The $15 million Interoute spent had been the highest price paid for
remains of the once mighty KPNQwest that only two years ago had a market
capitalization value of 42 billion euros and owned Europe's largest data
fiber-optic network that cost billions of euros to build.
Menatep's Antel Holding will assume the operational debt of KPNQwest in
central Europe, which is dwarfed by KPNQwest's overall debt. The
operational debt was said by Antel's Kabanovsky to be in the "single-digit
millions" of euros.
YUKOS CEO Mikhail Khodorkovsky, who controls nearly 60 percent of Menatep,
is one of several emerging captains of Russian industry increasingly on
the lookout for investments abroad.
Although the YUKOS foreign projects are modest by the standards of major
multinationals, they are seen as big steps for companies which just over a
decade ago were part of the Soviet industrial complex.
Before collapsing two months ago, KPNQwest hoped to sell the central
European network for life-saving cash, but was unable to complete the deal.
A group led by Lehman Brothers
was earlier seen as the most likely buyer.
SQUEEZING A STONE
Excluding the central European assets, KPNQwest's administrators had so
far only managed to squeeze about 30 million euros out of its remaining
assets.
KPNQwest bought the Ebone network and central European businesses from
Global TeleSystems, which itself drowned under heavy debt, late last year
for 645 million euros.
Several interested groups, including U.S. giant AT&T, once considered
paying as much as 200 million euros for the entire KPNQwest network but
were frightened away by legal questions, a trail of unpaid vendor bills
and the sheer complexity of the liquidation process.
Dutch KPN, which together with troubled U.S. phone operator Qwest founded
KPNQwest, bought its Dutch data network, paying only several million euros
to keep competitors from buying their way onto its territory.
Khodorkovsky had already shown a penchant for hunting bargains in
beleaguered European corporations.
Khodorkovsky recently was dubbed Russia's first billionaire when he became
the first head of a multi-billion-dollar Russian corporation to reveal his
stake.
Russian tycoons and industrial groups who made their money extracting
Russia's vast mineral wealth have gone on foreign expansion campaigns.

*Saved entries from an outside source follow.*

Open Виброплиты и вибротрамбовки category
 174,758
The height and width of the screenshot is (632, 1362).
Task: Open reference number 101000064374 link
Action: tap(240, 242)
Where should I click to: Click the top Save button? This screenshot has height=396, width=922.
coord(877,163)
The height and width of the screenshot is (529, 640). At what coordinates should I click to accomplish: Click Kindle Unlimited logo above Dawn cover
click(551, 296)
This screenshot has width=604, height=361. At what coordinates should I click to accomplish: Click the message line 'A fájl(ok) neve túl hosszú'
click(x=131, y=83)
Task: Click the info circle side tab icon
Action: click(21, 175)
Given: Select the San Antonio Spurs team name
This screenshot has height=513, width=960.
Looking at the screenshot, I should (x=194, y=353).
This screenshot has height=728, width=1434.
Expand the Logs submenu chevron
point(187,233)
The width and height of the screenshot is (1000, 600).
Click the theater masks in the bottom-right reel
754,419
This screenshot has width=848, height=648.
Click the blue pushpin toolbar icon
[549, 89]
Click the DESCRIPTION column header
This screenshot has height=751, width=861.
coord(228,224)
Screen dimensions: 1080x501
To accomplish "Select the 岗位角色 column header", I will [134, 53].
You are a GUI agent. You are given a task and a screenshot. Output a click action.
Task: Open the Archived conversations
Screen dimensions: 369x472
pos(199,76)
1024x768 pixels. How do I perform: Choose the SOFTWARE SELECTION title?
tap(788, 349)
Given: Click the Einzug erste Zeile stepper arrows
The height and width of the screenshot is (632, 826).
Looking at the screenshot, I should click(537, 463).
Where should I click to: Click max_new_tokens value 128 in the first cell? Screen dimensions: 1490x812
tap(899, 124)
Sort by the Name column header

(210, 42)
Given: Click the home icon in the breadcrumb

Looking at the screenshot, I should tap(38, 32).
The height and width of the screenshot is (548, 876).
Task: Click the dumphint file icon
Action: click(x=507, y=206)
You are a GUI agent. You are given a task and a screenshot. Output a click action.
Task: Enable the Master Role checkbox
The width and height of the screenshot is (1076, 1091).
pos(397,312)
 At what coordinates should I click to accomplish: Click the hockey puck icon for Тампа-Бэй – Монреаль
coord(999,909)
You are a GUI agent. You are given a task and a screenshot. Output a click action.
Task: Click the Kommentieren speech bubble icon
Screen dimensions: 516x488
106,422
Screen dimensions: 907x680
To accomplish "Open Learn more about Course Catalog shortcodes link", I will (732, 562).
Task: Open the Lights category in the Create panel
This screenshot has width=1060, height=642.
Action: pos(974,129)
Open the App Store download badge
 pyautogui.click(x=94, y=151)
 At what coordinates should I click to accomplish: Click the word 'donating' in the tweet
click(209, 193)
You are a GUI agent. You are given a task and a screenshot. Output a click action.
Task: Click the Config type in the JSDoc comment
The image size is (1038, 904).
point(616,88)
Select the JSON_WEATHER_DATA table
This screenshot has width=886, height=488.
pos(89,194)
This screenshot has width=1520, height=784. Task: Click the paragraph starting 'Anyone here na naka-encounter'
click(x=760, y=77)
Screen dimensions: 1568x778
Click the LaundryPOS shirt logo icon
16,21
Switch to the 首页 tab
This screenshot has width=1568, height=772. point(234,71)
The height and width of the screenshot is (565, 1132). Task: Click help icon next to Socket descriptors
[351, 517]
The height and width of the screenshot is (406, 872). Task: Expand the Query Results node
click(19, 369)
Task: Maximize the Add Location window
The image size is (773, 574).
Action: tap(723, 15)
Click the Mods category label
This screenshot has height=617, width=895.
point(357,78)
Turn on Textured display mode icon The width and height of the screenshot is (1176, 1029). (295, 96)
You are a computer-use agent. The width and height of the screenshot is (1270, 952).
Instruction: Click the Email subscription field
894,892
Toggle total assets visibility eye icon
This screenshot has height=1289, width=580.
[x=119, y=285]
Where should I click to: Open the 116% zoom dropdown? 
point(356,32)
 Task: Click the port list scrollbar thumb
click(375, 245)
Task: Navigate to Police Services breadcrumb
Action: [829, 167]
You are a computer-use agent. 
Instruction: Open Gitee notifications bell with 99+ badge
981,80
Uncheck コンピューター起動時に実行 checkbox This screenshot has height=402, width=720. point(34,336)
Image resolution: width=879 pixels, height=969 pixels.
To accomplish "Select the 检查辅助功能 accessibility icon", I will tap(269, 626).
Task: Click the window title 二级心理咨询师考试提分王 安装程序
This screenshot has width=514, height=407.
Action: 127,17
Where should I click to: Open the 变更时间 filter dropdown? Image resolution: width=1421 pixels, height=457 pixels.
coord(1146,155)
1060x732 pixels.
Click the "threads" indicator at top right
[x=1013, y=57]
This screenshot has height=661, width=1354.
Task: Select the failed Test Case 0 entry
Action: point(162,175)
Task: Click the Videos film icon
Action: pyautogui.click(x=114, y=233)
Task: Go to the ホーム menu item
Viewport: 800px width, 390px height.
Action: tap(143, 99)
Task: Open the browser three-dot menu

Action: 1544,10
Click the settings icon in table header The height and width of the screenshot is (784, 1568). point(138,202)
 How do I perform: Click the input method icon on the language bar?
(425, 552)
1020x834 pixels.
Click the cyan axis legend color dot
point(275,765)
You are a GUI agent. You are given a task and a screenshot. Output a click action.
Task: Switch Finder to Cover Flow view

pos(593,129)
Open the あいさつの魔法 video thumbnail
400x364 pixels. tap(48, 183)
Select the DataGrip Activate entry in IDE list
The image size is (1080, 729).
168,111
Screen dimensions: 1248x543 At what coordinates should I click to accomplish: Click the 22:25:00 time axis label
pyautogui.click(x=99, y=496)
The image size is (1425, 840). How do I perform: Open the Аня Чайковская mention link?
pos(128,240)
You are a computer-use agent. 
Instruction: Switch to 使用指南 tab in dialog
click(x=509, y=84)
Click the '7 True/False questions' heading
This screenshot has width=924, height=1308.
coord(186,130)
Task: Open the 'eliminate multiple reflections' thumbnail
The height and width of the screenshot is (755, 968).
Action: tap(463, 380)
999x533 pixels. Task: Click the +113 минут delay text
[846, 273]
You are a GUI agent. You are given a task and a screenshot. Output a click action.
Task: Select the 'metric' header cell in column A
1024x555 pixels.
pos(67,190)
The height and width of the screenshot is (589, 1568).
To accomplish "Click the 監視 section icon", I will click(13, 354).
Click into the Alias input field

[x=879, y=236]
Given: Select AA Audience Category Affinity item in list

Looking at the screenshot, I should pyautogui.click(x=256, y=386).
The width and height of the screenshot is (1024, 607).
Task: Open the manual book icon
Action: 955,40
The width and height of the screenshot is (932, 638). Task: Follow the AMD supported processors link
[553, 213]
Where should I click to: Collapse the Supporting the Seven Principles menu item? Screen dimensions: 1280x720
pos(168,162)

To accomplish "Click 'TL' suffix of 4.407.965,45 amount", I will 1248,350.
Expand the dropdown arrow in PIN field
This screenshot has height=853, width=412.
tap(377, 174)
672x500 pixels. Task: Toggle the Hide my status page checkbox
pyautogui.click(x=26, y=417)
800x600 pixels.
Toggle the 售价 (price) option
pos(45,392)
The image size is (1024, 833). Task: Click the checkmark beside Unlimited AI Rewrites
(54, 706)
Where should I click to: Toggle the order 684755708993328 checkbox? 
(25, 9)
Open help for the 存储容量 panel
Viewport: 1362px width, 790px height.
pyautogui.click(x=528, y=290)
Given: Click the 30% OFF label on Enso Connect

Menatep Group, 60 percent controlled, directly and indirectly, by
Khodorkovsky, has 60 percent of YUKOS.
Menatep made its first major foray into telecoms late last year when it
bought a packet of assets from antenna and coaxial cable maker Andrew Corp.,
including Russian voice and data networks, and Andrew Telecom, a
international carrier based in the United States.